Syrian government forces regained control Monday of areas taken by jihadists the day before in a surprise assault near the centre of the capital Damascus, a monitoring group said.
"The regime forces managed to take back most points west and north of Jobar only, but did not gain back all points they lost during Sunday's attack by the opposition groups," Rami Abdel Rahman, head of the Britain-based Syrian Observatory for Human Rights, told dpa.
State-run SANA news agency, citing a military source, said the Syrian army managed to regain control of all "points which the terrorists infiltrated in areas north of Jobar."
This includes a major parking area on the edge of Abbasid Square. The square is a gateway to the heart of Damascus, the seat of President Bashar al-Assad's government.

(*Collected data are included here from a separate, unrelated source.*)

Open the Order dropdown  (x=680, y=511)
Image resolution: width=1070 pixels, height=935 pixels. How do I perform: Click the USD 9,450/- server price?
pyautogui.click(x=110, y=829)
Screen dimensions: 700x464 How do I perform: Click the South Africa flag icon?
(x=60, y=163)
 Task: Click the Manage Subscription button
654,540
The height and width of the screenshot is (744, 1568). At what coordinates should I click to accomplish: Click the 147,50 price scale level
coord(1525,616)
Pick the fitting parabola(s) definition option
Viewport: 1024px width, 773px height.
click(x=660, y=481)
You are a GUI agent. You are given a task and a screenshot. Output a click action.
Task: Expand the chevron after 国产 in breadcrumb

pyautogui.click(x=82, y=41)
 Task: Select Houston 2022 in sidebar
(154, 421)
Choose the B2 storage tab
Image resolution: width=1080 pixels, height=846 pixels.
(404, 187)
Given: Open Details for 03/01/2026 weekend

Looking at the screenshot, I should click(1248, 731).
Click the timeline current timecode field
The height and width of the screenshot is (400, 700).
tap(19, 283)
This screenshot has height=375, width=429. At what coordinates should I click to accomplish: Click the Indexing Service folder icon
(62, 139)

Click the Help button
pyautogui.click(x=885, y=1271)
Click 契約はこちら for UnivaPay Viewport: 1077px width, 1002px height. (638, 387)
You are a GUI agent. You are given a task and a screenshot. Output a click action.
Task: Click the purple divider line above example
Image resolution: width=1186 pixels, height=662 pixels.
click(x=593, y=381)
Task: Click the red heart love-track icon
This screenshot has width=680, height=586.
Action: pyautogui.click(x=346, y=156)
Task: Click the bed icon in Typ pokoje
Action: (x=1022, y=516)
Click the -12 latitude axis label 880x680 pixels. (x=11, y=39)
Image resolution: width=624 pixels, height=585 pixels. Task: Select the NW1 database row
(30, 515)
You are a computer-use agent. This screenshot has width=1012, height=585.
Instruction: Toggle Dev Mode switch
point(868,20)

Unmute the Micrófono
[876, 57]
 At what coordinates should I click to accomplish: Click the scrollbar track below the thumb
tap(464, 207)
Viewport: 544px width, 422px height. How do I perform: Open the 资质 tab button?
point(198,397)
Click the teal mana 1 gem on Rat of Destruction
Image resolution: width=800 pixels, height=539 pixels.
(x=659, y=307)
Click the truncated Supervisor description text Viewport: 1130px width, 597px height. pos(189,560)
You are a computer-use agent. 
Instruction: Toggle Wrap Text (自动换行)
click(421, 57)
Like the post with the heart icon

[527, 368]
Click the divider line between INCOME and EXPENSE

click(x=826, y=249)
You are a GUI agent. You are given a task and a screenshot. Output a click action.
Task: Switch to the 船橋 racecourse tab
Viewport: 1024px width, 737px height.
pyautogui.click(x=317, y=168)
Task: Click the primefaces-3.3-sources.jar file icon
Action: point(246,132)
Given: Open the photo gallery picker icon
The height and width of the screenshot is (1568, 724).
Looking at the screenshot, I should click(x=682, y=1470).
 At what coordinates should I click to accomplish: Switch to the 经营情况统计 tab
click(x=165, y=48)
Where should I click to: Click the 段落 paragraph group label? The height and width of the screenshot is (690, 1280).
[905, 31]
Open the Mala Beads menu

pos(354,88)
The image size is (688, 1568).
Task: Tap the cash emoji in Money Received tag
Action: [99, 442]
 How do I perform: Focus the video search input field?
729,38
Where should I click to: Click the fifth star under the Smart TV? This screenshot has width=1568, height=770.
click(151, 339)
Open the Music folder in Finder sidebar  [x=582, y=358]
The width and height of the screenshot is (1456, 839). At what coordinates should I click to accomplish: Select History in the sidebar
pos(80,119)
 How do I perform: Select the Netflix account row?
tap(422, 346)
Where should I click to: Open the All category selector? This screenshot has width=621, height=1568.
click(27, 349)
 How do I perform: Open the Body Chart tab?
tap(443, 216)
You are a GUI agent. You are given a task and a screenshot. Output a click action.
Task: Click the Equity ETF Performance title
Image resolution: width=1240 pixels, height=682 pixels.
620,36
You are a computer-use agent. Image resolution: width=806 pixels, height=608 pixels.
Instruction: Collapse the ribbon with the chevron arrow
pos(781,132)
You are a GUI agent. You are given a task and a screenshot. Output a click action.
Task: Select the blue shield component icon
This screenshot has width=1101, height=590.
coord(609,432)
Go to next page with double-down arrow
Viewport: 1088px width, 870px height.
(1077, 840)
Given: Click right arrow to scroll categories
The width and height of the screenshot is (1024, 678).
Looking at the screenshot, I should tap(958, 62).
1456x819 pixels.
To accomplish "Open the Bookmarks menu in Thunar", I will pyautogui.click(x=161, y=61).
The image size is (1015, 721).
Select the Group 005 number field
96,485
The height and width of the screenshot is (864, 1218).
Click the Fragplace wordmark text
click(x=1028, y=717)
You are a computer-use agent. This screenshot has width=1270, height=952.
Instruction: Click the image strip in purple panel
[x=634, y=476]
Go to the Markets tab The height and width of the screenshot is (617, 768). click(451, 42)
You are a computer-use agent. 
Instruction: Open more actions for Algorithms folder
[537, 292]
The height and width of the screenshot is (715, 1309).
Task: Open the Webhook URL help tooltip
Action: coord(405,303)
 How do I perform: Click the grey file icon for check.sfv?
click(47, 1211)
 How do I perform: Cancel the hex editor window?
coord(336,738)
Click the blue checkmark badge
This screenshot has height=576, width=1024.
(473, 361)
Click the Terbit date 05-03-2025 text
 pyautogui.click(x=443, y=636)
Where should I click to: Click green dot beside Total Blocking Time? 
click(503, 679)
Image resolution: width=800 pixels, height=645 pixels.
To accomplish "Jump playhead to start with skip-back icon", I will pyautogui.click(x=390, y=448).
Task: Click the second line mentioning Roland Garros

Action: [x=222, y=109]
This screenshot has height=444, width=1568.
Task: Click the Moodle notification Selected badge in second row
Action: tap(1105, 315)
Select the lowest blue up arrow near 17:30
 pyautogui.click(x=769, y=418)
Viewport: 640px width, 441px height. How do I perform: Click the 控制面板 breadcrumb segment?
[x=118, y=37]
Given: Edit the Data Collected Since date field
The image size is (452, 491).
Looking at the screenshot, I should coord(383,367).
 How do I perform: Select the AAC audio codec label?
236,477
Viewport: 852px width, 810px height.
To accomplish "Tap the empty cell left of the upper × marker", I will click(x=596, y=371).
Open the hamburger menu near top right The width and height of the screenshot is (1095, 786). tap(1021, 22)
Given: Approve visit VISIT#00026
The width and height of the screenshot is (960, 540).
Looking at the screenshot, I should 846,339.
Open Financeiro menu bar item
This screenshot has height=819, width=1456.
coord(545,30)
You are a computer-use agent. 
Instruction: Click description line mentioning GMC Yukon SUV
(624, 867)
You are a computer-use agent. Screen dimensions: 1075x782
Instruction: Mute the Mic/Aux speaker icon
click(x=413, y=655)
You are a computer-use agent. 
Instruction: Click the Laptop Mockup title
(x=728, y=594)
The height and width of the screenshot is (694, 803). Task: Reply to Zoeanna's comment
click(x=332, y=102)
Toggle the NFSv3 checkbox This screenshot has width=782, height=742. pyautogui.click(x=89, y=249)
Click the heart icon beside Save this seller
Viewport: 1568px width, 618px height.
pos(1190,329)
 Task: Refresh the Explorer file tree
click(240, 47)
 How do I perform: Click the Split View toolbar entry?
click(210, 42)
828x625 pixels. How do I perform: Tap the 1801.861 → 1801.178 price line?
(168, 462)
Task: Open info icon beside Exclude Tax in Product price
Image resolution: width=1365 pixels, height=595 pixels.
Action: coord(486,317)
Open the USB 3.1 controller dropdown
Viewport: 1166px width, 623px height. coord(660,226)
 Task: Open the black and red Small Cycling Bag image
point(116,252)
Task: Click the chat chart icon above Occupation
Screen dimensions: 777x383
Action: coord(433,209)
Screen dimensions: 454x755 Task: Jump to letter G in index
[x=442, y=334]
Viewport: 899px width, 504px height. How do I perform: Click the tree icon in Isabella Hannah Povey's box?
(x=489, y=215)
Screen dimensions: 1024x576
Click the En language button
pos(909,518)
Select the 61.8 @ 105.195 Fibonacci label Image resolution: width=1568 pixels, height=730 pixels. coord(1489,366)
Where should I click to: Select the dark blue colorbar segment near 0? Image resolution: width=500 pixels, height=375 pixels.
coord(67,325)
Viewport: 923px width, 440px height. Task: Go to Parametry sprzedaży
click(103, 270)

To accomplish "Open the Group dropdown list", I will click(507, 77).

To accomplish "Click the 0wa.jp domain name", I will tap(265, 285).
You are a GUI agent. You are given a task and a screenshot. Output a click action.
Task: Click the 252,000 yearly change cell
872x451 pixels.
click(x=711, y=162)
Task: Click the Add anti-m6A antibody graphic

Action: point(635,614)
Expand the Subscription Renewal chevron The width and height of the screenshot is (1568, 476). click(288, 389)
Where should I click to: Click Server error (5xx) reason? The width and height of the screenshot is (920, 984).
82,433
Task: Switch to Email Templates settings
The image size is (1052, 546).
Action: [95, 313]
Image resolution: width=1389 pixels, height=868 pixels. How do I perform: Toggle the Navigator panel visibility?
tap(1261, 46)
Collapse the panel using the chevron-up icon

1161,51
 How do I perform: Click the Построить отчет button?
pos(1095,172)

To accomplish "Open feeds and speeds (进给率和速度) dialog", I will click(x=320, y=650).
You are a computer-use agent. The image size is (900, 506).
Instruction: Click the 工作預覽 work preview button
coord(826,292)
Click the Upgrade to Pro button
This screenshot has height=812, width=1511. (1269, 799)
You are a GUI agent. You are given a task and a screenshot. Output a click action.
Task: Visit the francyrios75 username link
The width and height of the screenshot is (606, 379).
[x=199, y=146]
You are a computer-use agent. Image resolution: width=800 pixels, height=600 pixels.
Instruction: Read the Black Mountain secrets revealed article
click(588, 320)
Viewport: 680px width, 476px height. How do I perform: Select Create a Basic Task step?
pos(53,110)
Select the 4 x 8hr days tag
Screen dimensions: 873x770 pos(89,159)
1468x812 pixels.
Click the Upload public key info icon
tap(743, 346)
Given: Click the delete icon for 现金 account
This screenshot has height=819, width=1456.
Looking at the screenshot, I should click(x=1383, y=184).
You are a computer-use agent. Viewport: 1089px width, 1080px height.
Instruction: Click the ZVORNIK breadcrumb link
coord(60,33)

On Sunday, militants from an alliance led by the al-Qaeda-linked Jabhat Fatah al-Sham and allied rebels attacked regime positions in the eastern neighbourhood of Jobar and advanced on the adjoining Abbasid Square, the Observatory said.
Some 26 members of the Syrian forces were killed since the clashes began, while the rebels lost 21 fighters, the monitoring group said.
It added that heavy airstrikes have targeted the areas where clashes are still taking place.
In recent months, al-Assad's forces have intensified their attacks aimed at retaking opposition areas on the outskirts of Damascus.
The Russian ambassador to Syria said Monday that one of the embassy complexes in al-Mazraa region was targeted by opposition shelling during clashes on Sunday.
Meanwhile, the European Union imposed sanctions on four high-ranking military officials in Syria for their role in the use of chemical weapons against civilians.
A statement by the EU did not name the four individuals, who will be under asset freezes and travel bans.
An EU official told dpa that the four individuals had been included in a UN Security Council draft resolution seeking sanctions for the use of chemical weapons that was vetoed by Russia and China in February.